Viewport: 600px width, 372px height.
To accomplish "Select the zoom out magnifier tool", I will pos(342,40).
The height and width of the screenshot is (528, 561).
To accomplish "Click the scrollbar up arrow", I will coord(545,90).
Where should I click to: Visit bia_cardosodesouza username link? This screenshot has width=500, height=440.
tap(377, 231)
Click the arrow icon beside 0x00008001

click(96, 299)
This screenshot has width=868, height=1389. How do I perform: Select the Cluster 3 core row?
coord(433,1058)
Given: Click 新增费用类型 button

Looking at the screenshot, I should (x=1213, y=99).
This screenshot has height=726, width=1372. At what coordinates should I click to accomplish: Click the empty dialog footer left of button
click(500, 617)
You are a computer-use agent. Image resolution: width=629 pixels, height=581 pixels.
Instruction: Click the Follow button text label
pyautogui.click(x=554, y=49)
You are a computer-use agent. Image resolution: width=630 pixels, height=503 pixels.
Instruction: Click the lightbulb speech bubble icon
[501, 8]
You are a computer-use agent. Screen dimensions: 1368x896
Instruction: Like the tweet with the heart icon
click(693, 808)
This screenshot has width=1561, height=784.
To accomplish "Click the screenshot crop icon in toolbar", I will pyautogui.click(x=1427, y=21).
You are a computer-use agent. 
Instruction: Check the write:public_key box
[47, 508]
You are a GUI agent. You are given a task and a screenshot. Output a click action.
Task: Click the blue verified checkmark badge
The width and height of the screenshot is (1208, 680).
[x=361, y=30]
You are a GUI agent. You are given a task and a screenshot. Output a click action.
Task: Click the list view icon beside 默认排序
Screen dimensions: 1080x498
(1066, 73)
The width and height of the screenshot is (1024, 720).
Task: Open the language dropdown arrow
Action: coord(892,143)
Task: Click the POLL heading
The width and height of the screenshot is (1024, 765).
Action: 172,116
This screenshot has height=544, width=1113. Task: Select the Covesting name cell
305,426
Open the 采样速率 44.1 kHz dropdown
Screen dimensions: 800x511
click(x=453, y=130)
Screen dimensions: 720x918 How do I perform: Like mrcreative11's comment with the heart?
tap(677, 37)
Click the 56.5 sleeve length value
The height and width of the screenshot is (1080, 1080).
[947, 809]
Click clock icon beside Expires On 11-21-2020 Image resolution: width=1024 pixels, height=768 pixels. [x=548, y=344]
————
## How to complete this task
Set down the whole of the material again, exactly.

## Completed task
Viewport: 600px width, 372px height.
To accomplish "Select the zoom out magnifier tool", I will pos(342,40).
The height and width of the screenshot is (528, 561).
To accomplish "Click the scrollbar up arrow", I will coord(545,90).
Where should I click to: Visit bia_cardosodesouza username link? This screenshot has width=500, height=440.
tap(377, 231)
Click the arrow icon beside 0x00008001

click(96, 299)
This screenshot has width=868, height=1389. How do I perform: Select the Cluster 3 core row?
coord(433,1058)
Given: Click 新增费用类型 button

Looking at the screenshot, I should (x=1213, y=99).
This screenshot has height=726, width=1372. At what coordinates should I click to accomplish: Click the empty dialog footer left of button
click(500, 617)
You are a computer-use agent. Image resolution: width=629 pixels, height=581 pixels.
Instruction: Click the Follow button text label
pyautogui.click(x=554, y=49)
You are a computer-use agent. Image resolution: width=630 pixels, height=503 pixels.
Instruction: Click the lightbulb speech bubble icon
[501, 8]
You are a computer-use agent. Screen dimensions: 1368x896
Instruction: Like the tweet with the heart icon
click(693, 808)
This screenshot has width=1561, height=784.
To accomplish "Click the screenshot crop icon in toolbar", I will pyautogui.click(x=1427, y=21).
You are a computer-use agent. 
Instruction: Check the write:public_key box
[47, 508]
You are a GUI agent. You are given a task and a screenshot. Output a click action.
Task: Click the blue verified checkmark badge
The width and height of the screenshot is (1208, 680).
[x=361, y=30]
You are a GUI agent. You are given a task and a screenshot. Output a click action.
Task: Click the list view icon beside 默认排序
Screen dimensions: 1080x498
(1066, 73)
The width and height of the screenshot is (1024, 720).
Task: Open the language dropdown arrow
Action: coord(892,143)
Task: Click the POLL heading
The width and height of the screenshot is (1024, 765).
Action: 172,116
This screenshot has height=544, width=1113. Task: Select the Covesting name cell
305,426
Open the 采样速率 44.1 kHz dropdown
Screen dimensions: 800x511
click(x=453, y=130)
Screen dimensions: 720x918 How do I perform: Like mrcreative11's comment with the heart?
tap(677, 37)
Click the 56.5 sleeve length value
The height and width of the screenshot is (1080, 1080).
[947, 809]
Click clock icon beside Expires On 11-21-2020 Image resolution: width=1024 pixels, height=768 pixels. [x=548, y=344]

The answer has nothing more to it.